The primary CPT® Code describes the whole TULSA procedure when furnished by a single physician, corresponding to a urologist. The opposite two CPT codes each describe an element of the TULSA procedure when TULSA is furnished by two physicians, corresponding to a urologist in collaboration with a radiologist.
“We’re honored that the TULSA application was approved by the AMA’s CPT® Editorial Panel for Category I code status,” said Profound’s CEO and Chairman, Arun Menawat. “The establishment of those everlasting codes specific to TULSA is a critical milestone for the broader adoption of the technology to treat prostate diseases in the USA. The appliance was independently sponsored and submitted without the direct involvement of Profound, which is a testament to the extent of physician support for this recent procedure. We would love to take this chance to thank the societies for his or her support, in addition to the independent TULSA-PRO® users who provided their invaluable feedback. Looking forward, as we proceed to work toward realizing TULSA’s full potential for a broad spectrum of patients with prostate disease, we imagine having multiple distinct CPT® Category I codes for TULSA will give our physician users the flexibleness to either do the complete procedure on their very own, or collaborate and be reimbursed for his or her a part of the service.”
The three recent CPT® Category 1 codes and their descriptors covering the TULSA procedure will probably be included in a future edition of the CPT® Codebook and will probably be effective on January 1, 2025. Within the meantime, U.S. hospitals performing the TULSA procedure on Medicare patients may proceed to utilize HCPCS C code, C9734, established by the U.S. Centers for Medicare and Medicaid Services (CMS) for the Hospital Outpatient Prospective Payment System (“OPPS”). Effective January 1, 2023, reimbursement to a hospital billing under C9734 was increased to $13,048.
About Profound Medical Corp.
Profound is a commercial-stage medical device company that develops and markets customizable, incision-free therapies for the ablation of diseased tissue.

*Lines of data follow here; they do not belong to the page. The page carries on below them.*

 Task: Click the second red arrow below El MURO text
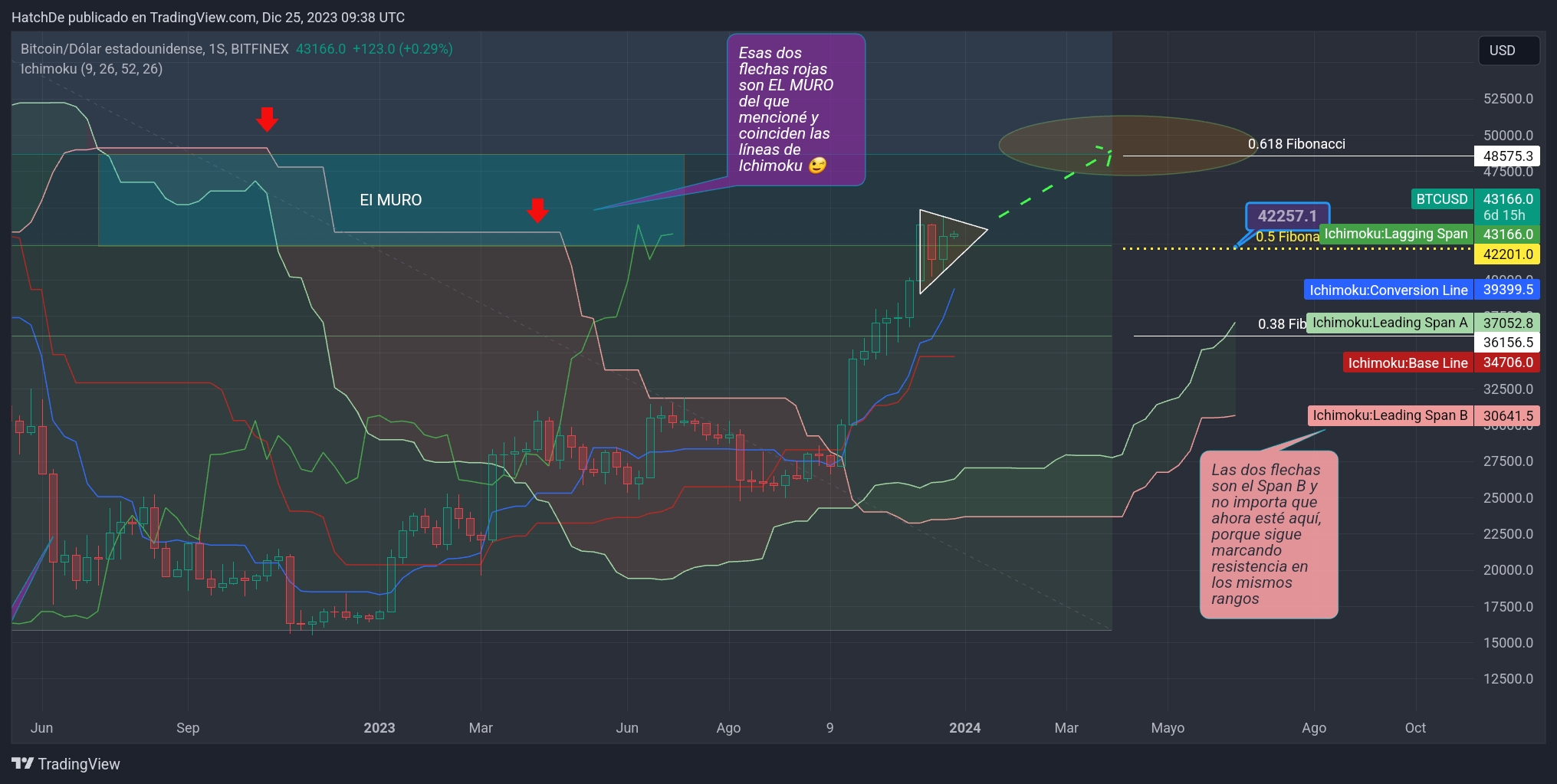pyautogui.click(x=537, y=210)
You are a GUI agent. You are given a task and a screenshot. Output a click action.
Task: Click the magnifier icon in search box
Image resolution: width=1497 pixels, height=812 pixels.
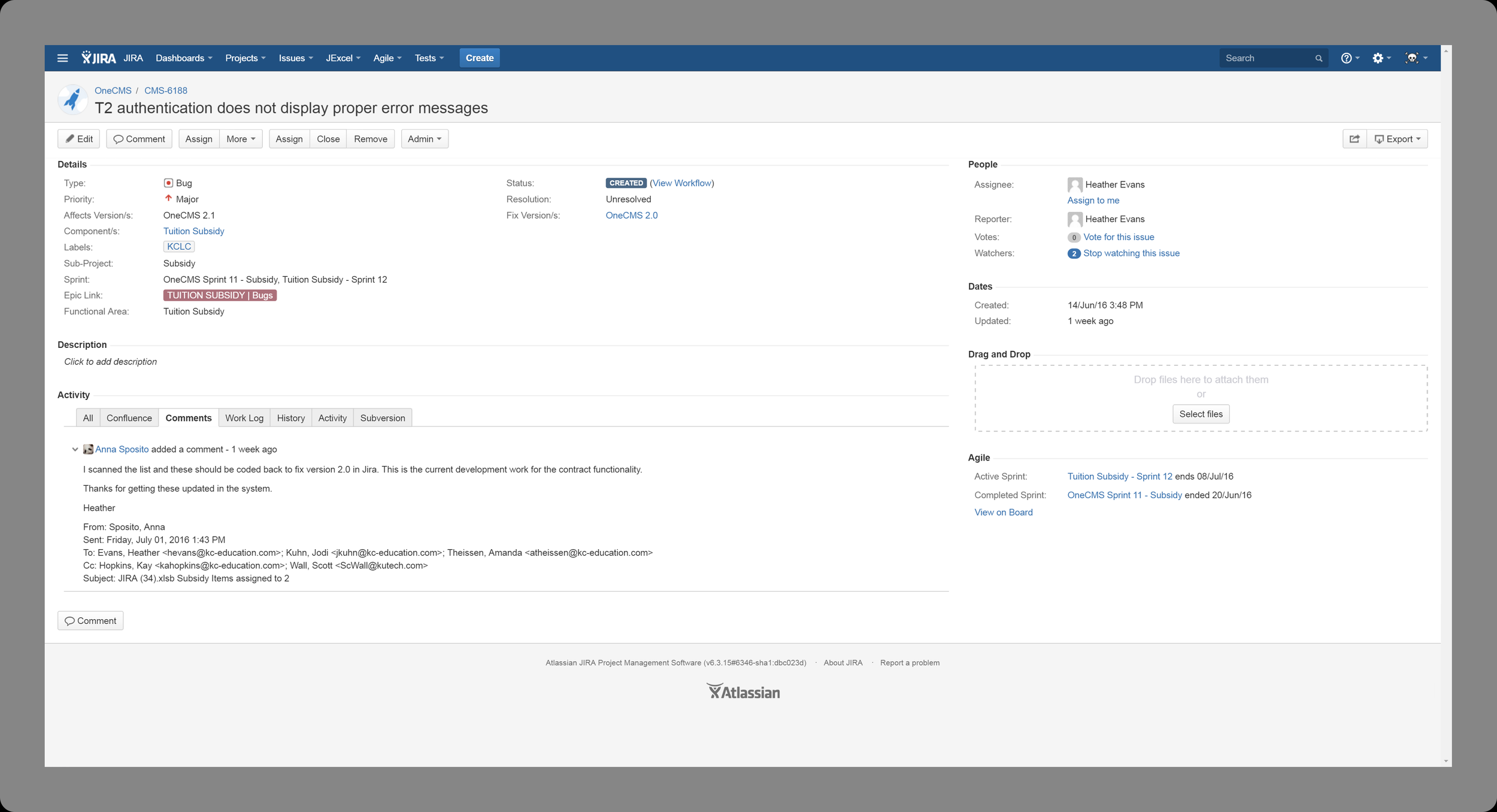click(x=1318, y=59)
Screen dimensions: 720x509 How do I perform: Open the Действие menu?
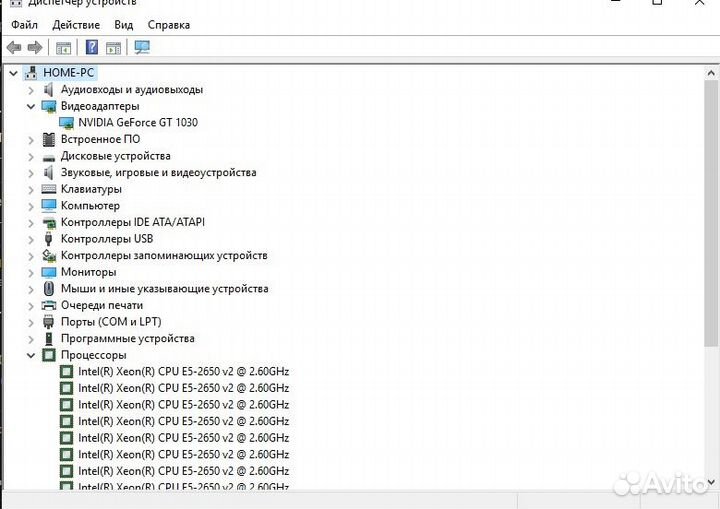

Profound is commercializing TULSA-PRO®, a technology that mixes real-time MRI, robotically-driven transurethral ultrasound and closed-loop temperature feedback control. TULSA-PRO® is designed to supply customizable and predictable radiation-free ablation of a surgeon-defined prostate volume while actively protecting the urethra and rectum to assist preserve the patient’s natural functional abilities. TULSA-PRO® has the potential to be a versatile technology in customizable prostate ablation, including intermediate stage cancer, localized radio-recurrent cancer, retention and hematuria palliation in locally advanced prostate cancer, and the transition zone in large volume benign prostatic hyperplasia (“BPH”). TULSA-PRO® is CE marked, Health Canada approved, and 510(k) cleared by the U.S. Food and Drug Administration (“FDA”).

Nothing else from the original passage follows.